■ **ESTRATTO DEL DOCUMENTO**:
L’impianto decorativo ha un chiaro significato simbolico: la cupola centrale presenta una
croce dorata su fondo blu notte, circondata da stelle e figure angeliche. Nei quattro
pennacchi compaiono i simboli dei quattro Evangelisti (tetramorfo), mentre nei bracci
longitudinali si sviluppano scene ispirate alla salvezza e al martirio cristiano, come il Buon
Pastore e i martiri accolti in cielo.
Valenza Architettonica e Teologica
Lo spazio interno, pur piccolo, è abilmente articolato: la stereometria (uso di forme
geometriche solide) amplifica la percezione volumetrica. Gli archi che si impostano su
colonne con capitelli compositi separano i bracci, accentuando l’illusione prospettica e
conducendo lo sguardo verso l’alto, in direzione della cupola. La decorazione non è mai fine
a sé stessa: ogni dettaglio concorre a rappresentare la salvezza eterna, concetto chiave del
cristianesimo tardoantico.
Il Battistero degli Ortodossi: Struttura e Decorazione
Coerente con questa spiritualità simbolica è anche il Battistero degli Ortodossi (o Neoniano),
costruito intorno al 400 d.C. e completato verso la metà del V secolo dal vescovo Neone. Si
tratta di un edificio ottagonale con cupola, dotato di otto nicchie alternate (quattro angolari e
quattro maggiori), secondo uno schema che richiama il battesimo come rinascita (l’8,
numero della rigenerazione cristiana).
All’interno, la decorazione musiva della cupola è tra le più straordinarie dell’epoca: al centro
è rappresentato il Battesimo di Cristo nel fiume Giordano, attorniato da una corona di
apostoli disposti in cerchio, che si muovono verso una rappresentazione paradisiaca. Le
figure sono trattate con un’eccezionale attenzione plastica, frutto della fusione tra tradizione
romana classica e nuovi elementi simbolici cristiani.
Impostazione Teologica e Spazio Liturgico
L’impianto interno del Battistero riflette un’organizzazione dello spazio a livelli concentrici: il
pavimento ospita la vasca battesimale, mentre sopra si eleva il ciclo musivo, in un chiaro
riferimento al percorso mistico del neofita: dalla rinascita in acqua alla visione della salvezza
eterna. Le decorazioni murarie e musive servono da catechesi visiva: la narrazione
evangelica si fonde con l’architettura, ampliando la funzione sacrale dello spazio.

■ **DATI DA ESAMINARE**:
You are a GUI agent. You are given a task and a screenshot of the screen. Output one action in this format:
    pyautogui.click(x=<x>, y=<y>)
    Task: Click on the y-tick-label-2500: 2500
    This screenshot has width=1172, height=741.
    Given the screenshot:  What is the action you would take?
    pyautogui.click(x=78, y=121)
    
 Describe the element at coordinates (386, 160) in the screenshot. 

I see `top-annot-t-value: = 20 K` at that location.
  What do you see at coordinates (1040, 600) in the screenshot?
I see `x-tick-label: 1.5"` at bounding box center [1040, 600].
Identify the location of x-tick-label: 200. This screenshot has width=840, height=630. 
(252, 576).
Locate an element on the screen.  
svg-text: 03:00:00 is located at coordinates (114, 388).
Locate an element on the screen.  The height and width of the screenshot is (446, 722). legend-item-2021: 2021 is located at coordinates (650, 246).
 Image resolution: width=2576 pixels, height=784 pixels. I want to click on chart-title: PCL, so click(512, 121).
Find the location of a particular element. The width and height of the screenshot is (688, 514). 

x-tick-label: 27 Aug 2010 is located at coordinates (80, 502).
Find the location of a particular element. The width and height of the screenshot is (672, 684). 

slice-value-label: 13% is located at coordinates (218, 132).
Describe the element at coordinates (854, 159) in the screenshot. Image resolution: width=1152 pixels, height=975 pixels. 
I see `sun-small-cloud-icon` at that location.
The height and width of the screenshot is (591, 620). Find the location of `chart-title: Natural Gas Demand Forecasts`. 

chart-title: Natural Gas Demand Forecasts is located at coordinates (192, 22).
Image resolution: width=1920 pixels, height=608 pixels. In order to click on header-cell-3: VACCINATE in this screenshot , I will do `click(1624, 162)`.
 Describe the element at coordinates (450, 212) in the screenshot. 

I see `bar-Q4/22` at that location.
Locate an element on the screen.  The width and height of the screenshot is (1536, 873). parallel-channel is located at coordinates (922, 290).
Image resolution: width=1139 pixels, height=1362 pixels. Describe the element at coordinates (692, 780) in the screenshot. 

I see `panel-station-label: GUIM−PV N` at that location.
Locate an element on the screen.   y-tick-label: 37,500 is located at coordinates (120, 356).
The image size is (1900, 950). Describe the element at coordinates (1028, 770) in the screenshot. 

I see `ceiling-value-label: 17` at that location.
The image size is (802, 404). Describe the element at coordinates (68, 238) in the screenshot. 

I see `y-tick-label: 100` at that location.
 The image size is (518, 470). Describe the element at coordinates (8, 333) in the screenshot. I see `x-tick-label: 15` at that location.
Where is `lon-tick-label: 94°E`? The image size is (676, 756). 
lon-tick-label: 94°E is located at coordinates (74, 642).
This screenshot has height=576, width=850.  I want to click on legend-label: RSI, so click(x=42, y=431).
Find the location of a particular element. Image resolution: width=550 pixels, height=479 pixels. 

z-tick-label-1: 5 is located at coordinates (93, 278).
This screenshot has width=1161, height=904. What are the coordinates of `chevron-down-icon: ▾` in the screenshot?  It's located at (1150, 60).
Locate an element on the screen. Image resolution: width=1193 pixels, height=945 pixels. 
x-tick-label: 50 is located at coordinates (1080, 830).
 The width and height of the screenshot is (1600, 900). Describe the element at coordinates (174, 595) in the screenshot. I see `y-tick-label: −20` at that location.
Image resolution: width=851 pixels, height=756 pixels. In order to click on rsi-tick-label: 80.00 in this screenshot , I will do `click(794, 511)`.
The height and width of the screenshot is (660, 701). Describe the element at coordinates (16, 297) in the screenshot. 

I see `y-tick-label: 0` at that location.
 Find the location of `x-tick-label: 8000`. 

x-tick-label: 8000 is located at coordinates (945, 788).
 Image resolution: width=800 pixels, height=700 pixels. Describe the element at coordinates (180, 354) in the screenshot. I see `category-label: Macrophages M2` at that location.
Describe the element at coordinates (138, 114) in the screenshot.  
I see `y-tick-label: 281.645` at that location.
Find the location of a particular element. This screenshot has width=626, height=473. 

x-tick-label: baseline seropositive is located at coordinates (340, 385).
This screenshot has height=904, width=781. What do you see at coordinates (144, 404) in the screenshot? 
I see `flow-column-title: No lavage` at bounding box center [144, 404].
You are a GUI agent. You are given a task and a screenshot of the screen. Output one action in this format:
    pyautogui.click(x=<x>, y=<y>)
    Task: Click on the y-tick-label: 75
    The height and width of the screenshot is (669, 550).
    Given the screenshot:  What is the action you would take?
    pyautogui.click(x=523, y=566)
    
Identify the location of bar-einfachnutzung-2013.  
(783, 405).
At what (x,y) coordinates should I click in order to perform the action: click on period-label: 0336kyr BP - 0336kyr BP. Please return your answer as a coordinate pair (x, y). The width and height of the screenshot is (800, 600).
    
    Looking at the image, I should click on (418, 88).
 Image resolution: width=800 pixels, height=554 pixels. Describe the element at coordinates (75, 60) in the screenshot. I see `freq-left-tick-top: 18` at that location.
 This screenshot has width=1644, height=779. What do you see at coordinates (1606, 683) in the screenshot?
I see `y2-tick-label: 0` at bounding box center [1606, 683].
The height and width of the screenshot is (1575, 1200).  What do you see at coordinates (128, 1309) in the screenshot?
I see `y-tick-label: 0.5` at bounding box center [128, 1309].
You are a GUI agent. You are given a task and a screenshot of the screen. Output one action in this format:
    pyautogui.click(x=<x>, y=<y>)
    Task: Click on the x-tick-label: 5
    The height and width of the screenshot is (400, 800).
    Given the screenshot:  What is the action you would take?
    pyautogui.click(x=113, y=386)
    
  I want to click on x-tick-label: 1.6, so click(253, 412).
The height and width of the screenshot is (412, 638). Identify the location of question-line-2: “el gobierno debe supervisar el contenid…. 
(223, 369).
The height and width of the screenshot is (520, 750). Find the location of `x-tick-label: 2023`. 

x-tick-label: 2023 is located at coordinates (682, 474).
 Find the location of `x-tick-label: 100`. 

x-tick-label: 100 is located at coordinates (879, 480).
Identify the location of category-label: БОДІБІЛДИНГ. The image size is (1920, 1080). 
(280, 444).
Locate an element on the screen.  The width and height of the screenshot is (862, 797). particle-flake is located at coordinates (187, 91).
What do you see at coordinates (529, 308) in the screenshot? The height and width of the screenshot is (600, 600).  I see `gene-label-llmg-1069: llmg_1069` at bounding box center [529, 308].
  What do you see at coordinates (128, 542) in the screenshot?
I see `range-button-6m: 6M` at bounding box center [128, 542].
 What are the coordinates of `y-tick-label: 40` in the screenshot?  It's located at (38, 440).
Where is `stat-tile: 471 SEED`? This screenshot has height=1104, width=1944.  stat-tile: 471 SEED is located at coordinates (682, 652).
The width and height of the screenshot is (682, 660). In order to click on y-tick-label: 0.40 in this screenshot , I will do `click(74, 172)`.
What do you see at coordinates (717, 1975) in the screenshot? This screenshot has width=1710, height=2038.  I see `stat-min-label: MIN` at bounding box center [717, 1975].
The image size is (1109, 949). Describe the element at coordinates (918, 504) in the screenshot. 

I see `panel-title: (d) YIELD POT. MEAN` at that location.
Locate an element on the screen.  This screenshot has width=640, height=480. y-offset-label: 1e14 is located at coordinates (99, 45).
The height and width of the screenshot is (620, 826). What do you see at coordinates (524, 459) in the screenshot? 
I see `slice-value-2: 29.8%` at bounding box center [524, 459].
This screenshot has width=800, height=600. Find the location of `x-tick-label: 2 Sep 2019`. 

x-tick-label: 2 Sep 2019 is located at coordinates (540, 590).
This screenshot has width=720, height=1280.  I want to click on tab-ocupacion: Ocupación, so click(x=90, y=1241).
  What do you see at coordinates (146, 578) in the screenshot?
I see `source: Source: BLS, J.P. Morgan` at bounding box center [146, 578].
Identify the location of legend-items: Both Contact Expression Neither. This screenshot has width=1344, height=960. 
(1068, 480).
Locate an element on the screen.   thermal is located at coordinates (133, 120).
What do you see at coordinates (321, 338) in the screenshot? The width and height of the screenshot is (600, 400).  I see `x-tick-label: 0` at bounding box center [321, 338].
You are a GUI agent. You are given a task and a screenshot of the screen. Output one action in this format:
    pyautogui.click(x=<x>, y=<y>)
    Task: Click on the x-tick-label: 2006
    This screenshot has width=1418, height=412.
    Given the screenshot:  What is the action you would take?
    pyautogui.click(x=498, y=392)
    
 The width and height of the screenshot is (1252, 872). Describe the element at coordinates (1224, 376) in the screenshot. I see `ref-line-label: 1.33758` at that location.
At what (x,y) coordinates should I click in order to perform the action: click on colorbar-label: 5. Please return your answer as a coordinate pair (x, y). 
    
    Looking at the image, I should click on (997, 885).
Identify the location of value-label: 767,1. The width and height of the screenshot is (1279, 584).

■ **COSA FARAI**:
- A) Trascrivi dal testo sulle decorazioni musive il tratto che va da "All’interno, la decorazione" fino a "elementi simbolici cristiani.".
- B) Riprendi il testo sulle decorazioni musive dopo la sua ultima frase e proseguilo.

■ **SOLUZIONI DELL'ESERCIZIO**:
- A)
All’interno, la decorazione musiva della cupola è tra le più straordinarie dell’epoca: al centro
è rappresentato il Battesimo di Cristo nel fiume Giordano, attorniato da una corona di
apostoli disposti in cerchio, che si muovono verso una rappresentazione paradisiaca. Le
figure sono trattate con un’eccezionale attenzione plastica, frutto della fusione tra tradizione
romana classica e nuovi elementi simbolici cristiani.

- B)
Basilica di Sant’Apollinare Nuovo: Espressione del Potere Ostrogoto
Durante il periodo ostrogoto (476-540), Ravenna vide la costruzione della Basilica di
Sant’Apollinare Nuovo, eretta da Teodorico come cappella palatina per la corte ariana.
L’edificio segue il modello basilicale romano con aula a tre navate, abside semicircolare e
presbiterio rialzato, ma la decorazione interna risponde a un progetto iconografico del tutto
nuovo.
Le pareti della navata centrale sono rivestite da due lunghi registri musivi: in alto sono
raffigurati episodi della vita di Cristo, in basso due processioni speculari di santi e vergini che
avanzano verso il trono di Cristo. Sul fondo compare la civitas classis, raffigurazione
simbolica della città celeste. Questo ciclo musivo rappresenta una delle più articolate sintesi
teologiche e politiche del potere ostrogoto.
Mausoleo di Teodorico: Ingegneria e Monumentalità
Il Mausoleo di Teodorico, realizzato intorno al 520 d.C., costituisce un unicum
nell’architettura tardoantica: si tratta di una struttura a pianta decagonale con copertura
monolitica (un blocco unico di pietra calcarea, detto saxum ingens, dal diametro di 11 metri e
peso di oltre 230 tonnellate). La cupola è priva di calotta interna decorata: l’effetto
monumentale è affidato alla dimensione e alla perfezione tecnica.
All’interno, l’ambiente è articolato in due piani sovrapposti, collegati da una scala esterna.
L’impostazione architettonica riflette una cultura ingegneristica di matrice romana, ma
reinterpretata in chiave regale e dinastica, con riferimenti ornamentali gotici e motivi
geometrici che richiamano l’oreficeria barbarica. Il sarcofago al piano superiore, in porfido,
dove si presume fosse deposto il sovrano, domina lo spazio spoglio e solenne.